Prof. Schnapp stellte am 15.2. das an der WiSo-Fakultät im Einsatz befindliche Student-Response-System vor, dass durch das elearning-Büro der WiSo-Fakultät angeschafft wurde. Die didaktischen Möglichkeiten sind verblüffend und liegen weit jenseits dessen, was in der Presse unter „Quiz“ und „Showmaster“ verbucht wird. In das Auditorium gestellte Fragen können z.B. nicht nur von anonymisierten Einzelkämpfern beantwortet werden, auch die spontane Bildung von Mini-Arbeitsgruppen ist möglich – „Was meinen Sie ist die richtige Antwort? Beraten Sie sich mal mit Ihrem Sitznachbarn oder Ihrer Sitznachbarin darüber.“  Student Response Systeme sind mit Sicherheit keine Wunderwaffe gegen Massenveranstaltungen oder unter Zeitdruck für den Vortrag aufbereitete Inhalte, aber sie erlauben u.a.

  • eine alternative Dramaturgie über eingestreute Reflektions- und Diskussionspausen,
  • für den Dozenten eine rudimentäre vor-Ort-Evaluation von auf dieser Art bestimmbaren Wissensständen und Stimmungen und
  • eine bessere Einbindung des Auditoriums in die Gestaltung des Vortragsverlaufs.

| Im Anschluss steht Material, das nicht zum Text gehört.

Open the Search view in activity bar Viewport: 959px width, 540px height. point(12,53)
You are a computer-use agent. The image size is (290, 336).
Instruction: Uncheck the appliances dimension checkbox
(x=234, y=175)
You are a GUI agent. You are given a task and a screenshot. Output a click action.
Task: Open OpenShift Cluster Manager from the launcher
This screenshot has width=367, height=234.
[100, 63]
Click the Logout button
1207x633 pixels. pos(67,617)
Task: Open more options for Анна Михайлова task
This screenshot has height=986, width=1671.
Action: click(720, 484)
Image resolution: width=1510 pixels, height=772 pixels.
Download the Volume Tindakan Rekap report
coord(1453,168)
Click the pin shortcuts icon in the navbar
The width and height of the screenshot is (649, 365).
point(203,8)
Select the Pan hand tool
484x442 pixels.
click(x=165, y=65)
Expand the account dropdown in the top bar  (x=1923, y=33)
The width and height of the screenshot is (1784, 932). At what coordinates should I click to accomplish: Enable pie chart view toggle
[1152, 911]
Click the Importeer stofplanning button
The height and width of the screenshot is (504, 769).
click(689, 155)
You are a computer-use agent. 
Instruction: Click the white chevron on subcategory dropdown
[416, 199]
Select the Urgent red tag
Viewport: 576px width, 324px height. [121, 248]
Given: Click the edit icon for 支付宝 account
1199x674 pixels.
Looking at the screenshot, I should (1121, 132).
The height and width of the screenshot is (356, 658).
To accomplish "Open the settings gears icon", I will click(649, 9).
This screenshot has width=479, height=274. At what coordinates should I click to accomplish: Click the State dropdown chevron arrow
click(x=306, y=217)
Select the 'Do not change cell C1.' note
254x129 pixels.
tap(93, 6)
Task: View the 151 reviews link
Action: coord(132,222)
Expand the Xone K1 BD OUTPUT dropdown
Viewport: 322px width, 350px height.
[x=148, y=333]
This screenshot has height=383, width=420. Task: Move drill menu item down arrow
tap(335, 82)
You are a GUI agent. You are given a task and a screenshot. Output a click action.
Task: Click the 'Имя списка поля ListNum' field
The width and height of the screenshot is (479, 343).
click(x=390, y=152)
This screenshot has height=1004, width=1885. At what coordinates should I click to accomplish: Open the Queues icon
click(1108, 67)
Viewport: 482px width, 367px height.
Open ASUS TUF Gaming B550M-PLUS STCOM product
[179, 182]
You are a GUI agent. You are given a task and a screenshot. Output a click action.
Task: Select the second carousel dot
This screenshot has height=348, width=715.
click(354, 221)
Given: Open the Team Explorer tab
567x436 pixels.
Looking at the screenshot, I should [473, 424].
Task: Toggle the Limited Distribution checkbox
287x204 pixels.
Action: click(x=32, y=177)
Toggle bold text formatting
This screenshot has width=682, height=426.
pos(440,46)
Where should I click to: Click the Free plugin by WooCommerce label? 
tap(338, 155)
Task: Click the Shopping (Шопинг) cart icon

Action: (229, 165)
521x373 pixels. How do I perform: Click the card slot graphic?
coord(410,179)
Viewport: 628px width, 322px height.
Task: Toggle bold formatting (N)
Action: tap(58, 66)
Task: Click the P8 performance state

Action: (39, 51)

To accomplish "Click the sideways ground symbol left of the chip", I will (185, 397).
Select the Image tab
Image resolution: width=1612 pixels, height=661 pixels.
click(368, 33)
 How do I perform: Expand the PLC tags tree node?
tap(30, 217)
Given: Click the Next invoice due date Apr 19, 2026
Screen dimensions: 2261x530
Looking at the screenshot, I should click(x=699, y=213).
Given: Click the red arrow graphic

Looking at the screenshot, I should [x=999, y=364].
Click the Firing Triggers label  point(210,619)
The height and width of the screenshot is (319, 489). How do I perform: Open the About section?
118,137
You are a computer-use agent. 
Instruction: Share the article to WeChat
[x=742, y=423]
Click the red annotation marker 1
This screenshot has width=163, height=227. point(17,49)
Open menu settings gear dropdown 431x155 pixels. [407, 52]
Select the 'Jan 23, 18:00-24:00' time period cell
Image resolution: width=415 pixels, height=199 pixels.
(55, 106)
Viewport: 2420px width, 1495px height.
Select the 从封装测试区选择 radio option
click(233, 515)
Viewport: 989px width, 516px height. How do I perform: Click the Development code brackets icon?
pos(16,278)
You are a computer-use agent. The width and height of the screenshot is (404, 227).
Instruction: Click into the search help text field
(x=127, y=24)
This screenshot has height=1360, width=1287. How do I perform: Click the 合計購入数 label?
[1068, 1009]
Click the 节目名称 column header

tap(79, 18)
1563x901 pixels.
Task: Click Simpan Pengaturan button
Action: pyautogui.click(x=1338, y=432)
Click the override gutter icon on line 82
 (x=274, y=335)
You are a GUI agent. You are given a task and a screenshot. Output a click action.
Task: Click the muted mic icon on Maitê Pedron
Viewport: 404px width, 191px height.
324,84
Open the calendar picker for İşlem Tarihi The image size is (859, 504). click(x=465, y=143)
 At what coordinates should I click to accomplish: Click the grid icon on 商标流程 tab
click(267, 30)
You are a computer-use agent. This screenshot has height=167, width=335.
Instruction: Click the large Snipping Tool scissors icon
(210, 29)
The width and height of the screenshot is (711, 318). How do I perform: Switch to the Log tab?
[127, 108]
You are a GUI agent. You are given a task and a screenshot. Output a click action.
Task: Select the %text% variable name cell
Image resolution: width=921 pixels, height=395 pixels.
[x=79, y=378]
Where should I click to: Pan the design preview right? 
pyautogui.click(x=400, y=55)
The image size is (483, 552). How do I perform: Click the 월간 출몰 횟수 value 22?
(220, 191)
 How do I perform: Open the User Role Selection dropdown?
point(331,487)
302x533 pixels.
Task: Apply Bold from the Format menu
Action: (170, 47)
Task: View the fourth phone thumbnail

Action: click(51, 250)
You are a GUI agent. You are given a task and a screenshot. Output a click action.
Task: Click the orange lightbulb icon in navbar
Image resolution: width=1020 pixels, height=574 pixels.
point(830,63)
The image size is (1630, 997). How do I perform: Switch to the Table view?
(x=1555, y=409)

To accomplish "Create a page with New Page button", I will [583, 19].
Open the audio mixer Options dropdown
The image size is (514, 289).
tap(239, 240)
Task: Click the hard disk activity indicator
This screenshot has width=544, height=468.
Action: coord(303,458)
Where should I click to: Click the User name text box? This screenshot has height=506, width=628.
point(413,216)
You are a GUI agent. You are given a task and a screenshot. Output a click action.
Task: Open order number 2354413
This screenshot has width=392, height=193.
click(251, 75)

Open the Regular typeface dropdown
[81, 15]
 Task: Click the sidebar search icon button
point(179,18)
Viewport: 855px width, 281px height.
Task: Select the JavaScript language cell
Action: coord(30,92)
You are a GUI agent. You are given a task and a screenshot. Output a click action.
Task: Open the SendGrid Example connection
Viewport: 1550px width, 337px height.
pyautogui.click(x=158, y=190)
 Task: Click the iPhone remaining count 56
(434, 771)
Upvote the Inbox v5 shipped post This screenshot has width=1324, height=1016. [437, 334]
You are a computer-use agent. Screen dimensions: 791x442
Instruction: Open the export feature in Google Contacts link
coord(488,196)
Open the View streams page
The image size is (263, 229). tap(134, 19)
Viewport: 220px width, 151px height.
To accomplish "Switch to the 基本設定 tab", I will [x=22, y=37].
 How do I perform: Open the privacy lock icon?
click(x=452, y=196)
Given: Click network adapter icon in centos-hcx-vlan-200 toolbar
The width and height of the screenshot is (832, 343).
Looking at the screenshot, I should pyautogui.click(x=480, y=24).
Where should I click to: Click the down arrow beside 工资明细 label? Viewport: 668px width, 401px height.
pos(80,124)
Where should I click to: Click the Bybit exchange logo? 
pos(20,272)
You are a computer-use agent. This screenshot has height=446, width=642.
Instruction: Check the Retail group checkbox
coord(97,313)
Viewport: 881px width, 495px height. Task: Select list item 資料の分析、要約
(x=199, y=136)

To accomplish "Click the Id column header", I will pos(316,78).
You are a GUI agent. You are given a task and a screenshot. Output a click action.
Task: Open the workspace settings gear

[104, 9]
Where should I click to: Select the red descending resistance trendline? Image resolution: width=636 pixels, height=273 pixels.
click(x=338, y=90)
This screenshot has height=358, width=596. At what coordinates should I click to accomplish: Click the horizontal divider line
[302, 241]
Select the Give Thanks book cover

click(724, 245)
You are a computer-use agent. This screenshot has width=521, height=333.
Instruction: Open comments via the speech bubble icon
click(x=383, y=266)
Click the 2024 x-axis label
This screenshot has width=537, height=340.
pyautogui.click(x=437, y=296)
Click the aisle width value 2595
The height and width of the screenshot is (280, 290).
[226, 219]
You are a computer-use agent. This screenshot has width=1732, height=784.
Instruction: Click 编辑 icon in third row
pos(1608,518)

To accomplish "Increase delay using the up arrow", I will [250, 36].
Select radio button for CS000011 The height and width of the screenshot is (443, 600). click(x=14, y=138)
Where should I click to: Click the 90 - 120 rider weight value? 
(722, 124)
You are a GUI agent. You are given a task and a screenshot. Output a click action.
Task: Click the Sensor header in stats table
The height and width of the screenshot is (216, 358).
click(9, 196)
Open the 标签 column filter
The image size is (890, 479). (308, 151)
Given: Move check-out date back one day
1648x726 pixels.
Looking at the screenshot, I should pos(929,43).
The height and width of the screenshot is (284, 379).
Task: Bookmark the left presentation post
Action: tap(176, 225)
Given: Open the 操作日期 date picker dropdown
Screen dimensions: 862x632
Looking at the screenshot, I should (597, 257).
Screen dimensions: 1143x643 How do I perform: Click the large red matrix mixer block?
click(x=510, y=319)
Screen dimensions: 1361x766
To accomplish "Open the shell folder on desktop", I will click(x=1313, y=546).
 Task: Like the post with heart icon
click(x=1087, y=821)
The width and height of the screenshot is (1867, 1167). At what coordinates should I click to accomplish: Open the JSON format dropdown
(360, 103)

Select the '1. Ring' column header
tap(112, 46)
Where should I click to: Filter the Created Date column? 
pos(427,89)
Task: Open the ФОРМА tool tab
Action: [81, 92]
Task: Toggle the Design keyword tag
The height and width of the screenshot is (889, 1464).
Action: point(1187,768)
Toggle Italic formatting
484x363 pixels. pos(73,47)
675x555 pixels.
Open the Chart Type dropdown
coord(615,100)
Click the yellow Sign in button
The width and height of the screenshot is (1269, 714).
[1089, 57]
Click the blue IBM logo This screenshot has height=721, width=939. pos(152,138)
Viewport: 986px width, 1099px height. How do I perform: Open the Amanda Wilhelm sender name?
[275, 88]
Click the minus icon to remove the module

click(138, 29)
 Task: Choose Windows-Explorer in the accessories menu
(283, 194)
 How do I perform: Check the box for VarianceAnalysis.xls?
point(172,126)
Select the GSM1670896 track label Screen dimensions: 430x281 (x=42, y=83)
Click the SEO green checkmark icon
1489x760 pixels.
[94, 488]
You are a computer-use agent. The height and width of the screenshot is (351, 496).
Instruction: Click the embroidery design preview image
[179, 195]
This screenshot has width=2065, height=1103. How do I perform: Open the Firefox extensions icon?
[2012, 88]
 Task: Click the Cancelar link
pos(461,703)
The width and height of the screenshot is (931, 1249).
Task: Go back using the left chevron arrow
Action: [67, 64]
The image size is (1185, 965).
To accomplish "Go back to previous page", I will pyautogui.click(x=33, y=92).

Meine erste Einschätzung nach der Präsentation, was den Aufwand des Einsatzes angeht:

Aufwand für die Fakultät:

  • Anschaffung: Die Geräte, Basisstation und Software muss relativ aufwändig aus den USA beschafft werden (besser verfügbare vergleichbare Systeme kosten bis zu fünf mal mehr).
  • Ausleihe: Die Geräte müssen gelagert, an die Lehrenden ausgegeben und wieder entgegen genommen werden.
  • Schulung: Die Handhabung der Geräte und der Software müssen den Lehrenden erläutert, der didaktisch sinnvolle Einsatz anhand von Beispielen und Szenarien verdeutlicht werden.
  • Erhaltung: Die Geräte müssen batterietechnisch gewartet, Software auf dem aktuellen Stand gehalten werden; „Verschwundene“ Geräte (bei Herrn Schnapp 12 Stück von 300 in drei Veranstaltungen) müssen gelegentlich ersetzt werden.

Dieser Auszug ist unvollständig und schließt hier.